### PROBLEM TO WORK ON
Beneath this instruction is a block of data; output from it exactly the lines that run from the one containing "Click the Gateway Antivirus shield icon" through the one containing "Click gold trophy", inclusive.

### SUPPLIED RECORDS
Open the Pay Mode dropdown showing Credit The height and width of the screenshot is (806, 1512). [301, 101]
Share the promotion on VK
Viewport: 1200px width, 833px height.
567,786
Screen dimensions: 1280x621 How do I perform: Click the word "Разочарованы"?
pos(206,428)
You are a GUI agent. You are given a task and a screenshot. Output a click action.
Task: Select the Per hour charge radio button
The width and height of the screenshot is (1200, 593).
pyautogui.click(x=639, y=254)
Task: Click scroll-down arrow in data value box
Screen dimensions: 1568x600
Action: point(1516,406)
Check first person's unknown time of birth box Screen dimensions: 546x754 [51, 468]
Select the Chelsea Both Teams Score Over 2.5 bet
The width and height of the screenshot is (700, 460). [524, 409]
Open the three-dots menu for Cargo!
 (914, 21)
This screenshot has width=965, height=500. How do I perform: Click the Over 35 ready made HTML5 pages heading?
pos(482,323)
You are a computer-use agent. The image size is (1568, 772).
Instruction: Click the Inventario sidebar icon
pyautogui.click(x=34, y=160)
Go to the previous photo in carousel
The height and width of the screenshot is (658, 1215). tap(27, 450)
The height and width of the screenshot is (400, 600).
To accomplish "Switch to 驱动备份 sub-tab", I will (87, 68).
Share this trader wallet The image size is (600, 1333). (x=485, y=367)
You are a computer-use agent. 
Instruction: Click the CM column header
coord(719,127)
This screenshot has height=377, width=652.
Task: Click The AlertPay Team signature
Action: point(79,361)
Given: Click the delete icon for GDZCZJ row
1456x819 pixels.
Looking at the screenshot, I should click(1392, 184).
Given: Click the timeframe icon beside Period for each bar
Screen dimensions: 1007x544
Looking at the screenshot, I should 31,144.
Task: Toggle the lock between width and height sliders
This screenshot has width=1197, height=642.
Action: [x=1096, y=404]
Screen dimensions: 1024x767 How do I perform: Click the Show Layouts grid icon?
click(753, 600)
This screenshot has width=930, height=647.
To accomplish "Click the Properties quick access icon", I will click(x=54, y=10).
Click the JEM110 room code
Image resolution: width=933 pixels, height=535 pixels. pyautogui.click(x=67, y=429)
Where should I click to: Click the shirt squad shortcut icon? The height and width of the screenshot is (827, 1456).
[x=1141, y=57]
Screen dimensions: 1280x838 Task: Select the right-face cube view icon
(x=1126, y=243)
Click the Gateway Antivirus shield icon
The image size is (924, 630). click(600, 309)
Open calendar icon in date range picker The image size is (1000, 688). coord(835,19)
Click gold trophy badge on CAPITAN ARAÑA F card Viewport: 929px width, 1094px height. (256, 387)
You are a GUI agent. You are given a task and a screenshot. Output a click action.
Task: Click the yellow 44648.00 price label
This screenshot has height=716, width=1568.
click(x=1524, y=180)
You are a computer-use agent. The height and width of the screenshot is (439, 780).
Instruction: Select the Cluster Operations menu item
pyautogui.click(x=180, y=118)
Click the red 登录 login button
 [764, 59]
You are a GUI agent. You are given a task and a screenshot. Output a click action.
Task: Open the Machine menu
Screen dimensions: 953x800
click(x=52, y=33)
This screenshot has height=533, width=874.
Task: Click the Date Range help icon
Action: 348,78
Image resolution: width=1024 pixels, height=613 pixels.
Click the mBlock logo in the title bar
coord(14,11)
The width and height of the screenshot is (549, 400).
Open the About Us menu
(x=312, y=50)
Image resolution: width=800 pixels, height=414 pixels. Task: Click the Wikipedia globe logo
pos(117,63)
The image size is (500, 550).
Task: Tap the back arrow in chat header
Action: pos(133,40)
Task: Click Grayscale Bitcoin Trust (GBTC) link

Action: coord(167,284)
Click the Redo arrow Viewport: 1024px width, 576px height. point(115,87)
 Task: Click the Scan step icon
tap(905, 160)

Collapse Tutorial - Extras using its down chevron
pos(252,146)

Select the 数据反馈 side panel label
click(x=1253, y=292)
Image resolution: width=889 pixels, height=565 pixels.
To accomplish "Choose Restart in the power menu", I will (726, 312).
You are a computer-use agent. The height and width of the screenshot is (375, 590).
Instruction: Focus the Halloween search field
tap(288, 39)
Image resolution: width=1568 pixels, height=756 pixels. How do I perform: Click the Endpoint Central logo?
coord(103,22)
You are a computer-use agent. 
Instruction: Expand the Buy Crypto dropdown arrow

### ANSWER SPACE
Click the Gateway Antivirus shield icon
The image size is (924, 630). click(600, 309)
Open calendar icon in date range picker The image size is (1000, 688). coord(835,19)
Click gold trophy badge on CAPITAN ARAÑA F card Viewport: 929px width, 1094px height. (256, 387)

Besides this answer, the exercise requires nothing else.